═════ ENTRIES SUPPLIED ═════

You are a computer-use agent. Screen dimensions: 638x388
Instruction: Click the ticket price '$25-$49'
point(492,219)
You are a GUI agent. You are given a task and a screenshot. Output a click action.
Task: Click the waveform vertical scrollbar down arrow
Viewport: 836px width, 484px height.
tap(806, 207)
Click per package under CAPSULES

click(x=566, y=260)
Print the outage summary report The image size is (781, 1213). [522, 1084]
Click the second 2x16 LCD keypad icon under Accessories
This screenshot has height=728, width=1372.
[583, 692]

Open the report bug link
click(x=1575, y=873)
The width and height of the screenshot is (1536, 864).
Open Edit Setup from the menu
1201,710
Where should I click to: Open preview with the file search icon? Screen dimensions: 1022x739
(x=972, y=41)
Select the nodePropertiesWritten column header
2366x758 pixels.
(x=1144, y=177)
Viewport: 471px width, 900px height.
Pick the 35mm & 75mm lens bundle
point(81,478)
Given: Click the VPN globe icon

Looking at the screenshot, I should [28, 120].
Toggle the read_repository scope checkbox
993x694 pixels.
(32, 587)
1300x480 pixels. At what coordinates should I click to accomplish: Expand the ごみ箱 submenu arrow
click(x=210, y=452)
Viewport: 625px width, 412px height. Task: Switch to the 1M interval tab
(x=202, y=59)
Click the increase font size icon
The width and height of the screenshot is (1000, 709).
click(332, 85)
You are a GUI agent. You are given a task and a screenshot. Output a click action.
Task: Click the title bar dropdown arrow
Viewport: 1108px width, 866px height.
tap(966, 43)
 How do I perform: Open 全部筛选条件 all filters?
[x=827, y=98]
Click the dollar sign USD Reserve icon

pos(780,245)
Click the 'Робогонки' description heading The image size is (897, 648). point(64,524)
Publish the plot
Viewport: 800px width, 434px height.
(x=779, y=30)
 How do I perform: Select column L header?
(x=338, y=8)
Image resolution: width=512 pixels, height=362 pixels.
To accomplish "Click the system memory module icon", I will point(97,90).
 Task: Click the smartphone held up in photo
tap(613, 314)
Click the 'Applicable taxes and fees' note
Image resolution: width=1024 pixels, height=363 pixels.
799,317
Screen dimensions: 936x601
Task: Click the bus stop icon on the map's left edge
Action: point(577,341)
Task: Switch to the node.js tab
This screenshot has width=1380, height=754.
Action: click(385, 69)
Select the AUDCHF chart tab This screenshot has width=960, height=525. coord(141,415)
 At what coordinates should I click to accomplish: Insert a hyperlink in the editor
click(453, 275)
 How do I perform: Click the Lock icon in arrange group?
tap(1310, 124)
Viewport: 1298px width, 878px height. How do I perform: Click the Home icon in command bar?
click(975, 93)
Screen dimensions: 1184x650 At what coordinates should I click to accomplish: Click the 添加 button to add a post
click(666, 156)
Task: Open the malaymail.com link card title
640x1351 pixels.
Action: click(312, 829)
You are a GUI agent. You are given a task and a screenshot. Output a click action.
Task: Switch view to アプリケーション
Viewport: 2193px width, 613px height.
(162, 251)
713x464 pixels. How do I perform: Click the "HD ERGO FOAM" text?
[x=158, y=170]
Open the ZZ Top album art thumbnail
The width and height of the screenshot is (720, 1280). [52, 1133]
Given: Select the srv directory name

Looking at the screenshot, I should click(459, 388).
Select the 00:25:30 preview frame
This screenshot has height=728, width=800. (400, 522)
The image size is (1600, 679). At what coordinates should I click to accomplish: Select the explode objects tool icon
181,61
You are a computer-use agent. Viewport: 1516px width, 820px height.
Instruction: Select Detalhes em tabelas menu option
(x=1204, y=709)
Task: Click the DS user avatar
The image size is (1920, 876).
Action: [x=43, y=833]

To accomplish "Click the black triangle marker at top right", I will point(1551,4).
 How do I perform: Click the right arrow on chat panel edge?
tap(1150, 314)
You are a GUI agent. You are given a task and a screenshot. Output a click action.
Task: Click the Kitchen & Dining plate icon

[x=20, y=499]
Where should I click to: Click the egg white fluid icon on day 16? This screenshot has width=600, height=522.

═════

> _TASK_
Each line of the data is to be retyped exactly as shown.

> _TASK OUTPUT_
You are a computer-use agent. Screen dimensions: 638x388
Instruction: Click the ticket price '$25-$49'
point(492,219)
You are a GUI agent. You are given a task and a screenshot. Output a click action.
Task: Click the waveform vertical scrollbar down arrow
Viewport: 836px width, 484px height.
tap(806, 207)
Click per package under CAPSULES

click(x=566, y=260)
Print the outage summary report The image size is (781, 1213). [522, 1084]
Click the second 2x16 LCD keypad icon under Accessories
This screenshot has height=728, width=1372.
[583, 692]

Open the report bug link
click(x=1575, y=873)
The width and height of the screenshot is (1536, 864).
Open Edit Setup from the menu
1201,710
Where should I click to: Open preview with the file search icon? Screen dimensions: 1022x739
(x=972, y=41)
Select the nodePropertiesWritten column header
2366x758 pixels.
(x=1144, y=177)
Viewport: 471px width, 900px height.
Pick the 35mm & 75mm lens bundle
point(81,478)
Given: Click the VPN globe icon

Looking at the screenshot, I should [28, 120].
Toggle the read_repository scope checkbox
993x694 pixels.
(32, 587)
1300x480 pixels. At what coordinates should I click to accomplish: Expand the ごみ箱 submenu arrow
click(x=210, y=452)
Viewport: 625px width, 412px height. Task: Switch to the 1M interval tab
(x=202, y=59)
Click the increase font size icon
The width and height of the screenshot is (1000, 709).
click(332, 85)
You are a GUI agent. You are given a task and a screenshot. Output a click action.
Task: Click the title bar dropdown arrow
Viewport: 1108px width, 866px height.
tap(966, 43)
 How do I perform: Open 全部筛选条件 all filters?
[x=827, y=98]
Click the dollar sign USD Reserve icon

pos(780,245)
Click the 'Робогонки' description heading The image size is (897, 648). point(64,524)
Publish the plot
Viewport: 800px width, 434px height.
(x=779, y=30)
 How do I perform: Select column L header?
(x=338, y=8)
Image resolution: width=512 pixels, height=362 pixels.
To accomplish "Click the system memory module icon", I will point(97,90).
 Task: Click the smartphone held up in photo
tap(613, 314)
Click the 'Applicable taxes and fees' note
Image resolution: width=1024 pixels, height=363 pixels.
799,317
Screen dimensions: 936x601
Task: Click the bus stop icon on the map's left edge
Action: point(577,341)
Task: Switch to the node.js tab
This screenshot has width=1380, height=754.
Action: click(385, 69)
Select the AUDCHF chart tab This screenshot has width=960, height=525. coord(141,415)
 At what coordinates should I click to accomplish: Insert a hyperlink in the editor
click(453, 275)
 How do I perform: Click the Lock icon in arrange group?
tap(1310, 124)
Viewport: 1298px width, 878px height. How do I perform: Click the Home icon in command bar?
click(975, 93)
Screen dimensions: 1184x650 At what coordinates should I click to accomplish: Click the 添加 button to add a post
click(666, 156)
Task: Open the malaymail.com link card title
640x1351 pixels.
Action: click(312, 829)
You are a GUI agent. You are given a task and a screenshot. Output a click action.
Task: Switch view to アプリケーション
Viewport: 2193px width, 613px height.
(162, 251)
713x464 pixels. How do I perform: Click the "HD ERGO FOAM" text?
[x=158, y=170]
Open the ZZ Top album art thumbnail
The width and height of the screenshot is (720, 1280). [52, 1133]
Given: Select the srv directory name

Looking at the screenshot, I should click(459, 388).
Select the 00:25:30 preview frame
This screenshot has height=728, width=800. (400, 522)
The image size is (1600, 679). At what coordinates should I click to accomplish: Select the explode objects tool icon
181,61
You are a computer-use agent. Viewport: 1516px width, 820px height.
Instruction: Select Detalhes em tabelas menu option
(x=1204, y=709)
Task: Click the DS user avatar
The image size is (1920, 876).
Action: [x=43, y=833]

To accomplish "Click the black triangle marker at top right", I will point(1551,4).
 How do I perform: Click the right arrow on chat panel edge?
tap(1150, 314)
You are a GUI agent. You are given a task and a screenshot. Output a click action.
Task: Click the Kitchen & Dining plate icon

[x=20, y=499]
Where should I click to: Click the egg white fluid icon on day 16? This screenshot has width=600, height=522.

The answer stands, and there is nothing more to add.